EXERCISE PROMPT ▸
Pick up the forum post about reading IMU measurements over SPI with an Arduino and continue it from its last line.

TEXT TO READ ▸
- - - - - - -
There are two modes for retrieving the measurements from this particular IMU (six 16 bit values, 3 acc, 3 gyros):

  1. The first mode is, if I'm not wrong, the standard one with SPI, in which each successive transfer command retrieves the last data requested and indicates which one should be retrieved next.

  2. The second possibility is a so called "burst mode". For this one you have to request the 0x3E00 register. After that, the IMU will burst out the six measurements (plus a few other bits of information like temperature and supply voltage). From the specs sheet:

enter image description here enter image description here

The problem is, I can not manage to make the Arduino read the data using this burst mode. This is the code I'm using to test the communication:

#include <SPI.h>
#define SerialBT Serial2

short supply, xgyro, ygyro, zgyro, xacc, yacc, zacc, xtemp, ytemp, ztemp, aux;
volatile byte fDataIMUtoRead = 0;
int pauseBetweenTransfers;

void setup() {

  SerialBT.begin(230400);

  pinMode(52, OUTPUT);

  // Configure SPI
  SPI.begin(52);
  SPI.setClockDivider(52, 200); // 84e6/200 = 420kHz
  SPI.setDataMode(52, SPI_MODE3);
  SPI.setBitOrder(52, MSBFIRST);

  // Set sample rate
  float Fs = 1; // Target sampling frequency [Hz]
  float tb = 0.61035 * (Fs >= 12.7009) + 18.921 * (Fs < 12.7009);
  unsigned long tbsel = 0 * (Fs >= 12.7009) + 1 * (Fs < 12.7009);
  unsigned long Ns = (uint16_t) round((1000.0 - tb * Fs) / (tb * Fs));
  float Feff = 1000 / (tb * (Ns + 1));
  SerialBT.print("Selected freq: ");
  SerialBT.println(Feff, DEC);

  digitalWrite(52, LOW);  // Doesn't seem to be necessary
  SPI.transfer16(52, (0L << 15) | (0x36L << 8));                       delayMicroseconds(100);
  SPI.transfer16(52, (1L << 15) | (0x36L << 8) | (tbsel << 7) | Ns );  delayMicroseconds(100);
  SPI.transfer16(52, (0L << 15) | (0x36L << 8));                       delayMicroseconds(100);
  zgyro = SPI.transfer16(52, 0x00);
  digitalWrite(52, HIGH);  

  SerialBT.print("SMPL_PRD = ");
  SerialBT.println(zgyro, HEX);

  attachInterrupt(3, availableIMUData, RISING);
}

void loop() {

if (fDataIMUtoRead) {

SerialBT.print("Loop... ");

// Read values (standard mode)
- - - - - - -
MATERIAL PROVIDED ▸
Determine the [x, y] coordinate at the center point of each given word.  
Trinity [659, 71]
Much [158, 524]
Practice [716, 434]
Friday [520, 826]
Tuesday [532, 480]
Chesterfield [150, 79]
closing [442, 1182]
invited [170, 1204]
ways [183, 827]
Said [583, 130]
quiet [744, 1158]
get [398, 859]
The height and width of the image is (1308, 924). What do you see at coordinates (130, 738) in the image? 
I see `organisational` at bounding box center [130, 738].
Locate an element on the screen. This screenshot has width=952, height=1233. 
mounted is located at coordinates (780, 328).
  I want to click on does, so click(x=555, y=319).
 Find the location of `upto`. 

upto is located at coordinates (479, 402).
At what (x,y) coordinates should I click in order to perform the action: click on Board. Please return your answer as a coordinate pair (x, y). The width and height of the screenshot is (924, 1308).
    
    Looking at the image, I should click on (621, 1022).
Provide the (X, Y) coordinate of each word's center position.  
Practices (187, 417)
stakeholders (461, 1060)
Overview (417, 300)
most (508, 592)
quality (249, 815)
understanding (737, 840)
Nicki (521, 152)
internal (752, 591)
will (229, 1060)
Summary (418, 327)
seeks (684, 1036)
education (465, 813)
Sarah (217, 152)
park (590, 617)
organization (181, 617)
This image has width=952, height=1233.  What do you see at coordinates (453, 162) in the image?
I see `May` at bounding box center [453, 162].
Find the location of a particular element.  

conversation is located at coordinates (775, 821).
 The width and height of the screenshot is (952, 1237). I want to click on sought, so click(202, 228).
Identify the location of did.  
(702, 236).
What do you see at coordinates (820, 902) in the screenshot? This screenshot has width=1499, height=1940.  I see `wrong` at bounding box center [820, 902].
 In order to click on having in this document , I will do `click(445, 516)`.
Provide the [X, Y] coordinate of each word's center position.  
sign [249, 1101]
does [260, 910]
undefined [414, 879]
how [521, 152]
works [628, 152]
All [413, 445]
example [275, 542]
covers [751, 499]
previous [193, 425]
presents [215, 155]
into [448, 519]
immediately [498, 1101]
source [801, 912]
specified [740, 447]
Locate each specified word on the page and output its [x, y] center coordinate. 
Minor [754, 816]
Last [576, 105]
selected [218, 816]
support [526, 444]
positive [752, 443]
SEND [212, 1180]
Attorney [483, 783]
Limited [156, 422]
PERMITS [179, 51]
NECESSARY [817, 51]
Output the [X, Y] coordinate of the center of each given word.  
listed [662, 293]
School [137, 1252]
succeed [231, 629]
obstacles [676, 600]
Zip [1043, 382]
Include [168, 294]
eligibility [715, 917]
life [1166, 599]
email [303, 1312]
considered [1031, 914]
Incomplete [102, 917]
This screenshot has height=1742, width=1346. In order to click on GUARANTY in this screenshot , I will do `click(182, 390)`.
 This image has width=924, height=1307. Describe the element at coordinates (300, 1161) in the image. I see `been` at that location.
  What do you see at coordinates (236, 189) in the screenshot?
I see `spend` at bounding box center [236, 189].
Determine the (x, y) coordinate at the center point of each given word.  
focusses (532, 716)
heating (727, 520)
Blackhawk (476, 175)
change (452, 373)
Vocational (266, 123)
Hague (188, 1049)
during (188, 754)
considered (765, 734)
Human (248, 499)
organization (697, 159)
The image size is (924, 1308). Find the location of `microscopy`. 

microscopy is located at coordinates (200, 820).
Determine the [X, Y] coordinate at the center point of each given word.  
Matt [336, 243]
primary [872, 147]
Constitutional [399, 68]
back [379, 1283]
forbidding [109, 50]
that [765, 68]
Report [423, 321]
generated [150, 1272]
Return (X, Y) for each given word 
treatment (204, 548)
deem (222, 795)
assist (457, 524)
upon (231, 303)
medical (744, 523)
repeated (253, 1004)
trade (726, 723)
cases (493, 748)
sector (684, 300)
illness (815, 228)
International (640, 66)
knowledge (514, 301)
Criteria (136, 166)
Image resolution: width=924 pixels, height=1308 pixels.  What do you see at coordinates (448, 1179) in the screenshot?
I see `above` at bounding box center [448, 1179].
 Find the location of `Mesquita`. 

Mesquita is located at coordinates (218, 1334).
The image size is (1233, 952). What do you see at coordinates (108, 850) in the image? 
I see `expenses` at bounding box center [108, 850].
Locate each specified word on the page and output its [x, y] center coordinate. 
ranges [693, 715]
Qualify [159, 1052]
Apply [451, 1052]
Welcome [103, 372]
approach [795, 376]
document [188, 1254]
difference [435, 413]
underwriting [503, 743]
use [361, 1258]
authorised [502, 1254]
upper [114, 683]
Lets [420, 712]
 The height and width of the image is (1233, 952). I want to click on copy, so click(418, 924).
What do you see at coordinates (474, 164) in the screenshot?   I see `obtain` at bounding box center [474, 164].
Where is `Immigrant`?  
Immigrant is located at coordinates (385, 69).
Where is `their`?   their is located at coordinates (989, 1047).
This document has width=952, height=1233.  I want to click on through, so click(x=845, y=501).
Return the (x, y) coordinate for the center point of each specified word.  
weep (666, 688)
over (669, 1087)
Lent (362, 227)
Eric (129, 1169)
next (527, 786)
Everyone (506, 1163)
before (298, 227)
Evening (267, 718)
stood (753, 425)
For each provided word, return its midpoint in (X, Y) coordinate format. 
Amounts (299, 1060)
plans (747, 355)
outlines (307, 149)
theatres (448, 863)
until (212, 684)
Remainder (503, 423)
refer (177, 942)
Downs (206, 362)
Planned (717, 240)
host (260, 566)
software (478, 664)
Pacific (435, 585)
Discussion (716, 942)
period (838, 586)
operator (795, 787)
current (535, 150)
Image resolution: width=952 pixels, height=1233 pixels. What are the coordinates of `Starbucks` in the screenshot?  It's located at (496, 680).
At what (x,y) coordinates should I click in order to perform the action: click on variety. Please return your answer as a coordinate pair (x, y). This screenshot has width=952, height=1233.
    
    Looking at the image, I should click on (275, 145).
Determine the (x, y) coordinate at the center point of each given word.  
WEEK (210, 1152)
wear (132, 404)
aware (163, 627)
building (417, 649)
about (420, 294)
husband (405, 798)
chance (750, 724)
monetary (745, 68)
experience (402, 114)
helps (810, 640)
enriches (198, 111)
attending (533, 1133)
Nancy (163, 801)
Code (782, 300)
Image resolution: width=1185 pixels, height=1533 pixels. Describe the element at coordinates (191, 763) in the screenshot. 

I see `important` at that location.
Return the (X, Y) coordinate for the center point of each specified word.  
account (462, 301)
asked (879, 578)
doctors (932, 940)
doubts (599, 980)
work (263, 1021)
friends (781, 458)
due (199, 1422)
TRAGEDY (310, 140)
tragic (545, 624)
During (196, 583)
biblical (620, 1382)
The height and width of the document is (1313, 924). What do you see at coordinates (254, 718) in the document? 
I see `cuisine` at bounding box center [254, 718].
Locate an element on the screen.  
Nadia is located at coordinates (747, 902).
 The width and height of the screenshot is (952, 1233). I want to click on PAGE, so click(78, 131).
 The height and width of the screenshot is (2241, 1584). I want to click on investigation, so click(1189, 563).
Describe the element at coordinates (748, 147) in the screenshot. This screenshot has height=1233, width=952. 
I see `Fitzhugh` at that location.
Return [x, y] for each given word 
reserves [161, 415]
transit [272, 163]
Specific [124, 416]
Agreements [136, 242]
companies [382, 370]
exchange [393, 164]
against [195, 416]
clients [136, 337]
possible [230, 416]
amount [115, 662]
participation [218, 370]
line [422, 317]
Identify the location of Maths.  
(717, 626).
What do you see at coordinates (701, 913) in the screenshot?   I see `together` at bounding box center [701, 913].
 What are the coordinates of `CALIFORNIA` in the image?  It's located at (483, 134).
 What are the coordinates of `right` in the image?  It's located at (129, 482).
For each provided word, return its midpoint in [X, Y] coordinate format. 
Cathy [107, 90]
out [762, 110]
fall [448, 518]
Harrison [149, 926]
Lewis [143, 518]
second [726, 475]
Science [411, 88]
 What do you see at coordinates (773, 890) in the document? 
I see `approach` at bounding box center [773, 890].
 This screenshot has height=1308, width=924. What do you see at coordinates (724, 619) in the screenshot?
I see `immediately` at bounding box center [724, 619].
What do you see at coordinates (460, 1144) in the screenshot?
- - - - - - -
EXERCISE RESPONSE ▸
pauseBetweenTransfers = 100;
digitalWrite(52, LOW); // Doesn't seem to be necessary

        SPI.transfer16(52, 0x0400, SPI_CONTINUE); delayMicroseconds(pauseBetweenTransfers);
xgyro  = SPI.transfer16(52, 0x0600, SPI_CONTINUE); delayMicroseconds(pauseBetweenTransfers);
ygyro  = SPI.transfer16(52, 0x0800, SPI_CONTINUE); delayMicroseconds(pauseBetweenTransfers);
zgyro  = SPI.transfer16(52, 0x0A00, SPI_CONTINUE); delayMicroseconds(pauseBetweenTransfers);
xacc   = SPI.transfer16(52, 0x0C00, SPI_CONTINUE); delayMicroseconds(pauseBetweenTransfers);
yacc   = SPI.transfer16(52, 0x0E00, SPI_CONTINUE); delayMicroseconds(pauseBetweenTransfers);             
zacc   = SPI.transfer16(52, 0x0000, SPI_CONTINUE);
  
digitalWrite(SS, HIGH);    

/*
// Read values (burst mode)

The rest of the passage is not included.